Data Science & Machine Learning Engineer, Akvelon
Workshop topic: Dimension reduction for image clustering using convolutional autoencoder
Abstract: On the workshop we will describe the solution for the task of the dimension reduction of the image dataset for further clustering using convolutional autoencoder. The program includes the following steps:
1. Building and training autoencoder model (python3, keras).
2. Dimension reduction of real image dataset via autoencoder model.
3. Clustering of image dataset.
4. Comparing precision of convolutional neural network trained on original dataset with another feed-forward neural network trained on compressed dataset.
5. Image dataset clustering (python3, kmeans).

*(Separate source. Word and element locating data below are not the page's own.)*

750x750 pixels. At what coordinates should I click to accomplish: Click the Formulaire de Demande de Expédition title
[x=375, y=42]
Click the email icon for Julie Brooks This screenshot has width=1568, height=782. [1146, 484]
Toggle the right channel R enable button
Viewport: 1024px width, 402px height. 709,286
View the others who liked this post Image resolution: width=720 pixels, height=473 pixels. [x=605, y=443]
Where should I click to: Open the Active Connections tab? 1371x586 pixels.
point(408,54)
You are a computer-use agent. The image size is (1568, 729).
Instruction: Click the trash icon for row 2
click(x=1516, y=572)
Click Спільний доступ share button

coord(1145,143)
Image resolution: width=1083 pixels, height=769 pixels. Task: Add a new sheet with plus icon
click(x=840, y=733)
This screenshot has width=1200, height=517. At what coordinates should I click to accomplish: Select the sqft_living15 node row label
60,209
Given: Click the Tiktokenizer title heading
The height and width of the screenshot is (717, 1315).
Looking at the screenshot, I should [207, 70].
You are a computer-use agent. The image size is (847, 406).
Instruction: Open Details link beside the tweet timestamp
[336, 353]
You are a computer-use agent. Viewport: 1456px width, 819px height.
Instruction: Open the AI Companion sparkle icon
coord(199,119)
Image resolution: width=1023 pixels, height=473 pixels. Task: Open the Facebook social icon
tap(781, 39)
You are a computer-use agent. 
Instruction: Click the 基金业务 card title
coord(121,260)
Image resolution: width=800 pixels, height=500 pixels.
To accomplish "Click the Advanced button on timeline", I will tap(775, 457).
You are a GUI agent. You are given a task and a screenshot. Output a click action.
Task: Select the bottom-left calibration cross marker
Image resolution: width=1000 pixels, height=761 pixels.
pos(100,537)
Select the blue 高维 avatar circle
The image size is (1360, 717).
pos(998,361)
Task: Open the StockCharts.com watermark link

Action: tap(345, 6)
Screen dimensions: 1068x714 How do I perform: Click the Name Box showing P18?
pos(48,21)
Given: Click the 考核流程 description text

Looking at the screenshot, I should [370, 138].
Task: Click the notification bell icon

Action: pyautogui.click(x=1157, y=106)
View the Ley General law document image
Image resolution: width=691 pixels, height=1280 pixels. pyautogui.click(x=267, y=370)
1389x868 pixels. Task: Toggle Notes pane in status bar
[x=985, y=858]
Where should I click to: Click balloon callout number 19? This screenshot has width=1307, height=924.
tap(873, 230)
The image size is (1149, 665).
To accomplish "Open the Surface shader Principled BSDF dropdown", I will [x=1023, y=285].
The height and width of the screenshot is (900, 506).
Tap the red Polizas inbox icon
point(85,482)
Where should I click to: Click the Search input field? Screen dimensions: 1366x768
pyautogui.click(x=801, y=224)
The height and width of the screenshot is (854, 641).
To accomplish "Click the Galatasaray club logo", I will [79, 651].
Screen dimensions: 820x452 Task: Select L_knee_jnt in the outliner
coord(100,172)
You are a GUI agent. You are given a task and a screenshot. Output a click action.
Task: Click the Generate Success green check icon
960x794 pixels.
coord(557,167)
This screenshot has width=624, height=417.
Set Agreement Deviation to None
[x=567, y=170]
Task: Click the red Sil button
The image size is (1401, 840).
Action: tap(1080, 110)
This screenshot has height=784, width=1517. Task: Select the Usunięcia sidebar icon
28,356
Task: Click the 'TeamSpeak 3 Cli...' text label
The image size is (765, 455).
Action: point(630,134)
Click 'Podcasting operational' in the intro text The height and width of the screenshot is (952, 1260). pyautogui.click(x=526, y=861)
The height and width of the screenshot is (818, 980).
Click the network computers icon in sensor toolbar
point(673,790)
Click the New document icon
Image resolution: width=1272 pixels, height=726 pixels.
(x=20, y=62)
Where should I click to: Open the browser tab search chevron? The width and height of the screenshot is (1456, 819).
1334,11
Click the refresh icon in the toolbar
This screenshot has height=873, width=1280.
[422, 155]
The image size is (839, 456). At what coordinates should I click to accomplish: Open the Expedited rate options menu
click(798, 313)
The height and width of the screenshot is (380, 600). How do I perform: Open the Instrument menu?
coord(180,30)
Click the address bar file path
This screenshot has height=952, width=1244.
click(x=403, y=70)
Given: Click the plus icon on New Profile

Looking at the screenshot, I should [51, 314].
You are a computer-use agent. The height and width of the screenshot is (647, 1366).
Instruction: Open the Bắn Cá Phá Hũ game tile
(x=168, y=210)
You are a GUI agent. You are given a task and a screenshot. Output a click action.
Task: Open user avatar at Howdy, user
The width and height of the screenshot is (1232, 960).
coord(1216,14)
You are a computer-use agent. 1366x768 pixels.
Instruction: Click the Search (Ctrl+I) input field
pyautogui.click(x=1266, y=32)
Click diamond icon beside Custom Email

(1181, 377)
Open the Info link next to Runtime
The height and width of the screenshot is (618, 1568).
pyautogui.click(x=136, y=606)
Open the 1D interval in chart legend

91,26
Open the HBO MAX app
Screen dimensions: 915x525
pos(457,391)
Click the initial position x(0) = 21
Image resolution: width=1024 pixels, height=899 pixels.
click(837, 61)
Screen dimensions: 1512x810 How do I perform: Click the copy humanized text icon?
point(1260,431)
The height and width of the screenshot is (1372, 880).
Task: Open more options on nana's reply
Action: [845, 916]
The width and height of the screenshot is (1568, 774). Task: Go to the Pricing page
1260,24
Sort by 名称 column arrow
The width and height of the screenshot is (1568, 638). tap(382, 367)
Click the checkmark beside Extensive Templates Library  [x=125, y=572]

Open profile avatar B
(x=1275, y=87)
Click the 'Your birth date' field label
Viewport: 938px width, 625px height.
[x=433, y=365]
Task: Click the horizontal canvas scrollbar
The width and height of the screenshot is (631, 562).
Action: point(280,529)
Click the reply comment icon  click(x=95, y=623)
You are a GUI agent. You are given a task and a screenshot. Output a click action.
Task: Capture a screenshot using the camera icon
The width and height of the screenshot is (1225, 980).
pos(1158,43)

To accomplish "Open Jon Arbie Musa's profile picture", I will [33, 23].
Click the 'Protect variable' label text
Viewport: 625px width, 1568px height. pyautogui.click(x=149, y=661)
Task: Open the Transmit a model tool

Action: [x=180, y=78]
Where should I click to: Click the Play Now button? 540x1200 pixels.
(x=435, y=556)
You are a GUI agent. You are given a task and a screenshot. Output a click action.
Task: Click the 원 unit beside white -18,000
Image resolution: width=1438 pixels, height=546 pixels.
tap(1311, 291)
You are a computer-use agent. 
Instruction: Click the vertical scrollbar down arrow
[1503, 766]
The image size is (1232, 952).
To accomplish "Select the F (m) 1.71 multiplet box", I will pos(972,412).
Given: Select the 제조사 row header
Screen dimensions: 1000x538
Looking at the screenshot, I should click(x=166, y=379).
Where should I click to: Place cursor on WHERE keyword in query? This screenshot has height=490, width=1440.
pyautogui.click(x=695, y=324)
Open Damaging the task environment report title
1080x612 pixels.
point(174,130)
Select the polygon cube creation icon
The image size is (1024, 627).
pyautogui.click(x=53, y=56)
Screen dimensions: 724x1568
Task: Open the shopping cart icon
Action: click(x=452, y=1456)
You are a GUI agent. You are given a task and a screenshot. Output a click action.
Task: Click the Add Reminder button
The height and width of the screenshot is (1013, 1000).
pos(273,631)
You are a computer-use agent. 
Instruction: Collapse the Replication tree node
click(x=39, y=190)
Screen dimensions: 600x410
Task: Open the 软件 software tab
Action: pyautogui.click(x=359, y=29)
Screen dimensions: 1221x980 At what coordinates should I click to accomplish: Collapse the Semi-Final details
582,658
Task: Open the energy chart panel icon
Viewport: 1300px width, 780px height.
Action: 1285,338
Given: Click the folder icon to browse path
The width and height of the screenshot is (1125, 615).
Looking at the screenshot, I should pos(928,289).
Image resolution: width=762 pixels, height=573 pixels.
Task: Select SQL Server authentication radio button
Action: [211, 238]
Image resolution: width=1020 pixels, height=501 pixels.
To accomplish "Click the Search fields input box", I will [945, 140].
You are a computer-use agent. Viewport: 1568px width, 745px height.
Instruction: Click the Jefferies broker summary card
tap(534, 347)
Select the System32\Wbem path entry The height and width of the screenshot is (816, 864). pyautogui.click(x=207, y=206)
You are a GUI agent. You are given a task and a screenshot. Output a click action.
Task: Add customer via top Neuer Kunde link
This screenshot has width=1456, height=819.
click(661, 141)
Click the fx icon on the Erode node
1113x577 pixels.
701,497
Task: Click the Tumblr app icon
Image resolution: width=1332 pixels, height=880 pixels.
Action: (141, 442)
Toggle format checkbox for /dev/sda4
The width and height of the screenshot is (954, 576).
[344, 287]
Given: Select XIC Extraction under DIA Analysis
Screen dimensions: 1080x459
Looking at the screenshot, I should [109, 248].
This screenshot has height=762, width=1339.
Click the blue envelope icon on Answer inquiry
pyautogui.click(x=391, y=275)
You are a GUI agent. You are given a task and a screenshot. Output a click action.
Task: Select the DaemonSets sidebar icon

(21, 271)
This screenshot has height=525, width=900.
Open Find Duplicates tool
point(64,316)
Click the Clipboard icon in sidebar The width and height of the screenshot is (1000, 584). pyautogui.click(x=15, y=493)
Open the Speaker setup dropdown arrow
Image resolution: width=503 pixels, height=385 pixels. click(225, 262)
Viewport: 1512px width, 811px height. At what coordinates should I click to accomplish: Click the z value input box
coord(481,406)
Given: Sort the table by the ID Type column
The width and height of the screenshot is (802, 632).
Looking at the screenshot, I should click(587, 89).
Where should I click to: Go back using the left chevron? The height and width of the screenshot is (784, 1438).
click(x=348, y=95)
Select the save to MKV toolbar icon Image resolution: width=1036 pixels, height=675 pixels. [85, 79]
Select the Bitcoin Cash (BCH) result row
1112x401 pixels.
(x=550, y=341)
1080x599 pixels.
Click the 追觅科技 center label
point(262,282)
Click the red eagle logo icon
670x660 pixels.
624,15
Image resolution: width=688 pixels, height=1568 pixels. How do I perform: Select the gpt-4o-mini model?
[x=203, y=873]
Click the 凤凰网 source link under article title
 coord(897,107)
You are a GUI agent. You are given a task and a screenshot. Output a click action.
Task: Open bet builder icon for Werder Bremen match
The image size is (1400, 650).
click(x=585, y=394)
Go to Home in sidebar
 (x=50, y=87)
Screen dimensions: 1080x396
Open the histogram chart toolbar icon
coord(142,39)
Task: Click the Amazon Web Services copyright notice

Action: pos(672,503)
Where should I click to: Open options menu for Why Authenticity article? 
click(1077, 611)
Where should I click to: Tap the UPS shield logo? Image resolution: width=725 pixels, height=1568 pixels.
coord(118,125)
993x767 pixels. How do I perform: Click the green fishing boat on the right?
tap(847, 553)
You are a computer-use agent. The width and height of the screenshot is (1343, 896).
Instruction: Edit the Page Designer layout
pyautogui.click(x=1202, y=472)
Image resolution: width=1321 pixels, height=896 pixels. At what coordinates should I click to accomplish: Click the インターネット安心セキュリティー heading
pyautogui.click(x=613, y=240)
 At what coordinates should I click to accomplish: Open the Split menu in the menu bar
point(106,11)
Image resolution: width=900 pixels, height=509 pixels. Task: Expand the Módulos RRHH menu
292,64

Most clustering algorithms require the linear dimension of the dataset. In the case of images, we are dealing with a 3-dimension matrix (height, width, 3 rgb values). The convolutional autoconcoder allows to reduce the image dataset to 1-ddimensional form. Correct approach for selection of the size of the bottleneck (the dimension of the compressed data) allows to decrease loss of precision.
About: Kostiantyn Isaienkov is a Data Science & Machine Learning Engineer, who works in Akvelon and has 3 years of commercial experience. Kostiantyn is interested in NLP, computer vision and time series forecasting. He has several publications in the field of applied problems of artificial intelligence. Kostiantyn is a kernels expert on Kaggle platform.